Following the Heraldic Trail: How a Pub Sign Uncovered the History of Ammerdown

From a village pub sign to parish registers, wills and published pedigrees, an investigation into how heraldry can illuminate family history.

One of the pleasures of genealogical research is that the next clue often appears where you least expect it. It might be hidden in a parish register, a probate inventory, a newspaper advertisement or, in this case, hanging above the door of a village pub.

For me, the story began during an Institute of Heraldic and Genealogical Studies (IHGS) lecture on heraldry.
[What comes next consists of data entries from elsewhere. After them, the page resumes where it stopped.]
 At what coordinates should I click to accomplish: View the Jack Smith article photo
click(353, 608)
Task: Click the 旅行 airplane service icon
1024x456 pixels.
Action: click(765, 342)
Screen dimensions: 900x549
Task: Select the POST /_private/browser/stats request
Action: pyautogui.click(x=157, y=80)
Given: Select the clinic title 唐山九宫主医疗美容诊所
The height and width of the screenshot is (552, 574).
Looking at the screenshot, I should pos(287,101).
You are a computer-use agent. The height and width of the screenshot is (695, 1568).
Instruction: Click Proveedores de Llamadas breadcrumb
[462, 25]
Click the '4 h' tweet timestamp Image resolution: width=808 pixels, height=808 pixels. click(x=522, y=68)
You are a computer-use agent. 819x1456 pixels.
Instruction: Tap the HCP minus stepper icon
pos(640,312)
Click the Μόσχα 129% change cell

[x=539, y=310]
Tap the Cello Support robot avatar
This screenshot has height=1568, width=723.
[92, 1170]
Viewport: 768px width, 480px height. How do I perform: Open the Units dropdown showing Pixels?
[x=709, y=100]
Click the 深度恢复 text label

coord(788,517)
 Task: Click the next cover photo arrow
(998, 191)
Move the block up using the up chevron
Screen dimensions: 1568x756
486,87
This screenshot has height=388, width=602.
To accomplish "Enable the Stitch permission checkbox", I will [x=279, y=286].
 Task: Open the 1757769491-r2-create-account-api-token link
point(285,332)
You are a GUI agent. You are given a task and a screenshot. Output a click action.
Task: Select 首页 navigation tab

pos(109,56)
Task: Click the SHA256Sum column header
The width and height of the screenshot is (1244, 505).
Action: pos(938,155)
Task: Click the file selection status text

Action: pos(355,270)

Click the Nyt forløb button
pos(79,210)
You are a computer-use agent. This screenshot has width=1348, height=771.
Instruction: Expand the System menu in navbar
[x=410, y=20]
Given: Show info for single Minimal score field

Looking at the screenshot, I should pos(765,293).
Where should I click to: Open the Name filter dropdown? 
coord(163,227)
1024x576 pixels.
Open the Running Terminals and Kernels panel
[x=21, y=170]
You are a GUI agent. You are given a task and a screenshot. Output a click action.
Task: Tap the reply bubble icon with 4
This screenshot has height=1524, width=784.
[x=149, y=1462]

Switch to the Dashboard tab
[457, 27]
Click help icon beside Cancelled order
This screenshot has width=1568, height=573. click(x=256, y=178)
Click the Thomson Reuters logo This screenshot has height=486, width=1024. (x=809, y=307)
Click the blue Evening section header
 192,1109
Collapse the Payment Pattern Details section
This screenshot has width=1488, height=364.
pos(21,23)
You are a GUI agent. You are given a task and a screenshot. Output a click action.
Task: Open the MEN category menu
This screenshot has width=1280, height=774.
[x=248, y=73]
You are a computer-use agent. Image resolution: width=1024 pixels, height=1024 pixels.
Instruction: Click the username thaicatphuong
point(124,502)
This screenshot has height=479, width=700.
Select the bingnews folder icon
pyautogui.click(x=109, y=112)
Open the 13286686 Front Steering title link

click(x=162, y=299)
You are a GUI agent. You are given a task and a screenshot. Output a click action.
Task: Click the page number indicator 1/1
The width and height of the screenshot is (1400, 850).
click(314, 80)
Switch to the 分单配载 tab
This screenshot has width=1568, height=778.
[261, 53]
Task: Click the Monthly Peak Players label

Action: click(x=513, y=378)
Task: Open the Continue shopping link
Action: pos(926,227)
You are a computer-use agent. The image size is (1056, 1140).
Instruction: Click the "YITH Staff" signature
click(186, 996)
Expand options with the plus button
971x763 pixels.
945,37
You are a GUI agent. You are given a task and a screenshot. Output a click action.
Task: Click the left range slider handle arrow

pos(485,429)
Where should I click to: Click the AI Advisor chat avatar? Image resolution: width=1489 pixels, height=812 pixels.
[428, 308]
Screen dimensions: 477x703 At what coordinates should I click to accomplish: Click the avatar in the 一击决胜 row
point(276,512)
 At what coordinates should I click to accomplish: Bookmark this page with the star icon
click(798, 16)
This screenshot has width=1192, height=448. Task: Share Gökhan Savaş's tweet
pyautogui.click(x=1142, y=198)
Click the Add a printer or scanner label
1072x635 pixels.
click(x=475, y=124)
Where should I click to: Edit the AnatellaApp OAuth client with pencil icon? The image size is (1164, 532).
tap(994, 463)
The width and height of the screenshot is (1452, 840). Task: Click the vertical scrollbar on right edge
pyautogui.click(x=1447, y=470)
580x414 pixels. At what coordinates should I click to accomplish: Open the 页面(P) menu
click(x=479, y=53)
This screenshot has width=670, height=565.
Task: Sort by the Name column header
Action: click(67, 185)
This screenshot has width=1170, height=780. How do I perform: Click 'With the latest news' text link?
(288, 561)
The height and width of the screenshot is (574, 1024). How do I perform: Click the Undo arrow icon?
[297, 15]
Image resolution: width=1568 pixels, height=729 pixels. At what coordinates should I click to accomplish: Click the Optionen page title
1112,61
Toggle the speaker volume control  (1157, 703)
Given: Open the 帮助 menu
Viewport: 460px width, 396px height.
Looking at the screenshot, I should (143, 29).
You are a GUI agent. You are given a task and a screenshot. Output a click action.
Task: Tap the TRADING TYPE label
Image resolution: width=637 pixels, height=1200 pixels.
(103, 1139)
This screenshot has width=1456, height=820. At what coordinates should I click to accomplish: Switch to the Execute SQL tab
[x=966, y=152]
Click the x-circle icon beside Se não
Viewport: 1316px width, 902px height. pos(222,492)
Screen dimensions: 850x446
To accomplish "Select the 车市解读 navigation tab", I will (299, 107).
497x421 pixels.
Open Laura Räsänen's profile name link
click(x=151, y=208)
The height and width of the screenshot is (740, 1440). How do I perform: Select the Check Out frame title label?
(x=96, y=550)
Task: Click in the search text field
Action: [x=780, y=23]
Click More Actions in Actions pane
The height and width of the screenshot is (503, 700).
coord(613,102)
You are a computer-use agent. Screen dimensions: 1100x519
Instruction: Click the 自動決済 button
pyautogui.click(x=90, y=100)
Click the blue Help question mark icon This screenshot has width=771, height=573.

The subject was not Somerset at all, but a Hampshire pedigree centred on John Jolliffe, Member of Parliament for Petersfield. Until then, I had always assumed the Jolliffes of nearby Ammerdown were simply an established Somerset family. Yet here they were, firmly rooted in Hampshire.

The obvious question followed.

How had a Hampshire family come to own the Ammerdown estate?

A few months later, while enjoying a Christmas walk through the Ammerdown Estate near Kilmersdon, I found myself thinking about that question again. Today, the estate is perhaps best known as one of Somerset's most recognisable filming locations. Its elegant eighteenth-century house and landscaped parkland have provided the backdrop for productions including Poldark, Persuasion, Rivals and ITV's Gone. Long before it appeared on television screens, however, Ammerdown was at the centre of a fascinating story of inheritance stretching back more than two centuries.

A local historian offered me a tantalising clue.

"A Miss Kilmersdon."

That was all.

Intrigued, I wandered into the nearby Jolliffe Arms, the village pub that still bears the family's name and proudly displays their coat of arms above the entrance. Looking up at the painted shield, I realised I was staring at the first piece of evidence.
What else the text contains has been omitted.